THE EXERCISE> Render every line of the records below as a Markdown table with the columns Row and Line, numbering the rows in order and leaving out blank lines.

** BEGIN MATERIAL FOR THIS EXERCISE **

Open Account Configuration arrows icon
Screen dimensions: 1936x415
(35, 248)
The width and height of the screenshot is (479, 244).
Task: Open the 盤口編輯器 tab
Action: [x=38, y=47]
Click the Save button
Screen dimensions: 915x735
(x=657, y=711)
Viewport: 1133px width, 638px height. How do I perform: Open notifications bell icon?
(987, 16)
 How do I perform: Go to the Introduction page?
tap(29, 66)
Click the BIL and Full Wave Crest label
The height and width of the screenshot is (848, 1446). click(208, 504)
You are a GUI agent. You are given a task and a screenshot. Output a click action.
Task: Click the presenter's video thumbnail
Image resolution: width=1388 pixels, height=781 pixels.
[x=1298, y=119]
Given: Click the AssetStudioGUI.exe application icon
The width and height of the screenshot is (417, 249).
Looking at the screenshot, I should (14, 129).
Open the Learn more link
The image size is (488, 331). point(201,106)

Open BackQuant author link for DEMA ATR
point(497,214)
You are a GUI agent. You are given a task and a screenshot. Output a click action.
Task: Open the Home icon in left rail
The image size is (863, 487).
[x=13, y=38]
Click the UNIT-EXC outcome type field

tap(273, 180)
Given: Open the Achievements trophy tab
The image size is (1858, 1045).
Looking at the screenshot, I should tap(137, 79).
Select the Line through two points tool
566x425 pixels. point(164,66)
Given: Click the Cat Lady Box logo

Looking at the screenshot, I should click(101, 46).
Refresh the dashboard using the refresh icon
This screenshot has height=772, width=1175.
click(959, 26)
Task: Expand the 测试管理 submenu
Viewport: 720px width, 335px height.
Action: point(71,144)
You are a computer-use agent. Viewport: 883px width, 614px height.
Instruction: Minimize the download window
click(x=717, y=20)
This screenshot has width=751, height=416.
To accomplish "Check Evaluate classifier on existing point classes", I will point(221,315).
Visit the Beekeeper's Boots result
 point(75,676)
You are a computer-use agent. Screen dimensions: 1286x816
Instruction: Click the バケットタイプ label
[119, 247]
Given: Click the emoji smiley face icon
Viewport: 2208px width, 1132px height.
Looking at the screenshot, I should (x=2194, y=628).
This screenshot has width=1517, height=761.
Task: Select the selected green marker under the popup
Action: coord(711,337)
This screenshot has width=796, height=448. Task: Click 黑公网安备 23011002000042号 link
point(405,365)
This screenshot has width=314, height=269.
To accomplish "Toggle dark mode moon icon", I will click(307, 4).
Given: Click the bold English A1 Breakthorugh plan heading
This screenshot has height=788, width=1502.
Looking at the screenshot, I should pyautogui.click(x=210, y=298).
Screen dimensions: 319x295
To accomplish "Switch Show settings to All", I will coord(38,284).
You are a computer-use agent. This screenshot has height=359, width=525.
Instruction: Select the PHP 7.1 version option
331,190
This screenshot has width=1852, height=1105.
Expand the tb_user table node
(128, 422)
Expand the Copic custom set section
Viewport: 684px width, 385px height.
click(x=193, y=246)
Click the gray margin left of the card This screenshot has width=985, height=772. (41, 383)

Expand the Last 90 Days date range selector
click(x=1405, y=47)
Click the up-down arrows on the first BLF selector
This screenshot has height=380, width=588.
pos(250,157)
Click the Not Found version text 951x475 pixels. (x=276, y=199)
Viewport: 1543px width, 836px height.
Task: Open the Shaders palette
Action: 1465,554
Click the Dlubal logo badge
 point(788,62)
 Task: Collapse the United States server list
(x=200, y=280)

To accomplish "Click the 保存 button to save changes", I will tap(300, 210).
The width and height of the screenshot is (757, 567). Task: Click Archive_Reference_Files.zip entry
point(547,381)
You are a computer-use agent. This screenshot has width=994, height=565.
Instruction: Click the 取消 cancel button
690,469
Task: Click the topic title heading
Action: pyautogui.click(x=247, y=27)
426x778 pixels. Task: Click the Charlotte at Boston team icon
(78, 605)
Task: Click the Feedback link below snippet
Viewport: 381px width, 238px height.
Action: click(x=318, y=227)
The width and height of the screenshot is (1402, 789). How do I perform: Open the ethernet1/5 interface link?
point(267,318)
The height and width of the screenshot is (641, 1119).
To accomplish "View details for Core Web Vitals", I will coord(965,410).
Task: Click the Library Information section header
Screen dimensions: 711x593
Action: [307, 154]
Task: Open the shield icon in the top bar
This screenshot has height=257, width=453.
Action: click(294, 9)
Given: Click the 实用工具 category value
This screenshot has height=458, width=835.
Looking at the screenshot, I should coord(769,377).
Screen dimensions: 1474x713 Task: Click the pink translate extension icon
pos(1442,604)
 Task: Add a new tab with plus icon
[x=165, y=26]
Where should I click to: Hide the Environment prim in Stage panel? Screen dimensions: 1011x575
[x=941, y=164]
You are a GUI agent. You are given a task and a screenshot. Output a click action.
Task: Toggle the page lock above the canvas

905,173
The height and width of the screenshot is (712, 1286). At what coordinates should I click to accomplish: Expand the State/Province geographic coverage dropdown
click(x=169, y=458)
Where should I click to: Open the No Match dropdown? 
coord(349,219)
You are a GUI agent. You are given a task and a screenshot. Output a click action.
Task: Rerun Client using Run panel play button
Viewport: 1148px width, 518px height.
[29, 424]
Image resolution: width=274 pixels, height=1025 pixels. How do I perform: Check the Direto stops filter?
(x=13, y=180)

** END MATERIAL FOR THIS EXERCISE **

ANSWER TO THIS TASK>
| Row | Line |
|---|---|
| 1 | Open Account Configuration arrows icon |
| 2 | Screen dimensions: 1936x415 |
| 3 | (35, 248) |
| 4 | The width and height of the screenshot is (479, 244). |
| 5 | Task: Open the 盤口編輯器 tab |
| 6 | Action: [x=38, y=47] |
| 7 | Click the Save button |
| 8 | Screen dimensions: 915x735 |
| 9 | (x=657, y=711) |
| 10 | Viewport: 1133px width, 638px height. How do I perform: Open notifications bell icon? |
| 11 | (987, 16) |
| 12 |  How do I perform: Go to the Introduction page? |
| 13 | tap(29, 66) |
| 14 | Click the BIL and Full Wave Crest label |
| 15 | The height and width of the screenshot is (848, 1446). click(208, 504) |
| 16 | You are a GUI agent. You are given a task and a screenshot. Output a click action. |
| 17 | Task: Click the presenter's video thumbnail |
| 18 | Image resolution: width=1388 pixels, height=781 pixels. |
| 19 | [x=1298, y=119] |
| 20 | Given: Click the AssetStudioGUI.exe application icon |
| 21 | The width and height of the screenshot is (417, 249). |
| 22 | Looking at the screenshot, I should (14, 129). |
| 23 | Open the Learn more link |
| 24 | The image size is (488, 331). point(201,106) |
| 25 | Open BackQuant author link for DEMA ATR |
| 26 | point(497,214) |
| 27 | You are a GUI agent. You are given a task and a screenshot. Output a click action. |
| 28 | Task: Open the Home icon in left rail |
| 29 | The image size is (863, 487). |
| 30 | [x=13, y=38] |
| 31 | Click the UNIT-EXC outcome type field |
| 32 | tap(273, 180) |
| 33 | Given: Open the Achievements trophy tab |
| 34 | The image size is (1858, 1045). |
| 35 | Looking at the screenshot, I should tap(137, 79). |
| 36 | Select the Line through two points tool |
| 37 | 566x425 pixels. point(164,66) |
| 38 | Given: Click the Cat Lady Box logo |
| 39 | Looking at the screenshot, I should click(101, 46). |
| 40 | Refresh the dashboard using the refresh icon |
| 41 | This screenshot has height=772, width=1175. |
| 42 | click(959, 26) |
| 43 | Task: Expand the 测试管理 submenu |
| 44 | Viewport: 720px width, 335px height. |
| 45 | Action: point(71,144) |
| 46 | You are a computer-use agent. Viewport: 883px width, 614px height. |
| 47 | Instruction: Minimize the download window |
| 48 | click(x=717, y=20) |
| 49 | This screenshot has width=751, height=416. |
| 50 | To accomplish "Check Evaluate classifier on existing point classes", I will point(221,315). |
| 51 | Visit the Beekeeper's Boots result |
| 52 |  point(75,676) |
| 53 | You are a computer-use agent. Screen dimensions: 1286x816 |
| 54 | Instruction: Click the バケットタイプ label |
| 55 | [119, 247] |
| 56 | Given: Click the emoji smiley face icon |
| 57 | Viewport: 2208px width, 1132px height. |
| 58 | Looking at the screenshot, I should (x=2194, y=628). |
| 59 | This screenshot has width=1517, height=761. |
| 60 | Task: Select the selected green marker under the popup |
| 61 | Action: coord(711,337) |
| 62 | This screenshot has width=796, height=448. Task: Click 黑公网安备 23011002000042号 link |
| 63 | point(405,365) |
| 64 | This screenshot has width=314, height=269. |
| 65 | To accomplish "Toggle dark mode moon icon", I will click(307, 4). |
| 66 | Given: Click the bold English A1 Breakthorugh plan heading |
| 67 | This screenshot has height=788, width=1502. |
| 68 | Looking at the screenshot, I should pyautogui.click(x=210, y=298). |
| 69 | Screen dimensions: 319x295 |
| 70 | To accomplish "Switch Show settings to All", I will coord(38,284). |
| 71 | You are a computer-use agent. This screenshot has height=359, width=525. |
| 72 | Instruction: Select the PHP 7.1 version option |
| 73 | 331,190 |
| 74 | This screenshot has width=1852, height=1105. |
| 75 | Expand the tb_user table node |
| 76 | (128, 422) |
| 77 | Expand the Copic custom set section |
| 78 | Viewport: 684px width, 385px height. |
| 79 | click(x=193, y=246) |
| 80 | Click the gray margin left of the card This screenshot has width=985, height=772. (41, 383) |
| 81 | Expand the Last 90 Days date range selector |
| 82 | click(x=1405, y=47) |
| 83 | Click the up-down arrows on the first BLF selector |
| 84 | This screenshot has height=380, width=588. |
| 85 | pos(250,157) |
| 86 | Click the Not Found version text 951x475 pixels. (x=276, y=199) |
| 87 | Viewport: 1543px width, 836px height. |
| 88 | Task: Open the Shaders palette |
| 89 | Action: 1465,554 |
| 90 | Click the Dlubal logo badge |
| 91 |  point(788,62) |
| 92 |  Task: Collapse the United States server list |
| 93 | (x=200, y=280) |
| 94 | To accomplish "Click the 保存 button to save changes", I will tap(300, 210). |
| 95 | The width and height of the screenshot is (757, 567). Task: Click Archive_Reference_Files.zip entry |
| 96 | point(547,381) |
| 97 | You are a computer-use agent. This screenshot has width=994, height=565. |
| 98 | Instruction: Click the 取消 cancel button |
| 99 | 690,469 |
| 100 | Task: Click the topic title heading |
| 101 | Action: pyautogui.click(x=247, y=27) |
| 102 | 426x778 pixels. Task: Click the Charlotte at Boston team icon |
| 103 | (78, 605) |
| 104 | Task: Click the Feedback link below snippet |
| 105 | Viewport: 381px width, 238px height. |
| 106 | Action: click(x=318, y=227) |
| 107 | The width and height of the screenshot is (1402, 789). How do I perform: Open the ethernet1/5 interface link? |
| 108 | point(267,318) |
| 109 | The height and width of the screenshot is (641, 1119). |
| 110 | To accomplish "View details for Core Web Vitals", I will coord(965,410). |
| 111 | Task: Click the Library Information section header |
| 112 | Screen dimensions: 711x593 |
| 113 | Action: [307, 154] |
| 114 | Task: Open the shield icon in the top bar |
| 115 | This screenshot has height=257, width=453. |
| 116 | Action: click(294, 9) |
| 117 | Given: Click the 实用工具 category value |
| 118 | This screenshot has height=458, width=835. |
| 119 | Looking at the screenshot, I should coord(769,377). |
| 120 | Screen dimensions: 1474x713 Task: Click the pink translate extension icon |
| 121 | pos(1442,604) |
| 122 |  Task: Add a new tab with plus icon |
| 123 | [x=165, y=26] |
| 124 | Where should I click to: Hide the Environment prim in Stage panel? Screen dimensions: 1011x575 |
| 125 | [x=941, y=164] |
| 126 | You are a GUI agent. You are given a task and a screenshot. Output a click action. |
| 127 | Task: Toggle the page lock above the canvas |
| 128 | 905,173 |
| 129 | The height and width of the screenshot is (712, 1286). At what coordinates should I click to accomplish: Expand the State/Province geographic coverage dropdown |
| 130 | click(x=169, y=458) |
| 131 | Where should I click to: Open the No Match dropdown?  |
| 132 | coord(349,219) |
| 133 | You are a GUI agent. You are given a task and a screenshot. Output a click action. |
| 134 | Task: Rerun Client using Run panel play button |
| 135 | Viewport: 1148px width, 518px height. |
| 136 | [29, 424] |
| 137 | Image resolution: width=274 pixels, height=1025 pixels. How do I perform: Check the Direto stops filter? |
| 138 | (x=13, y=180) |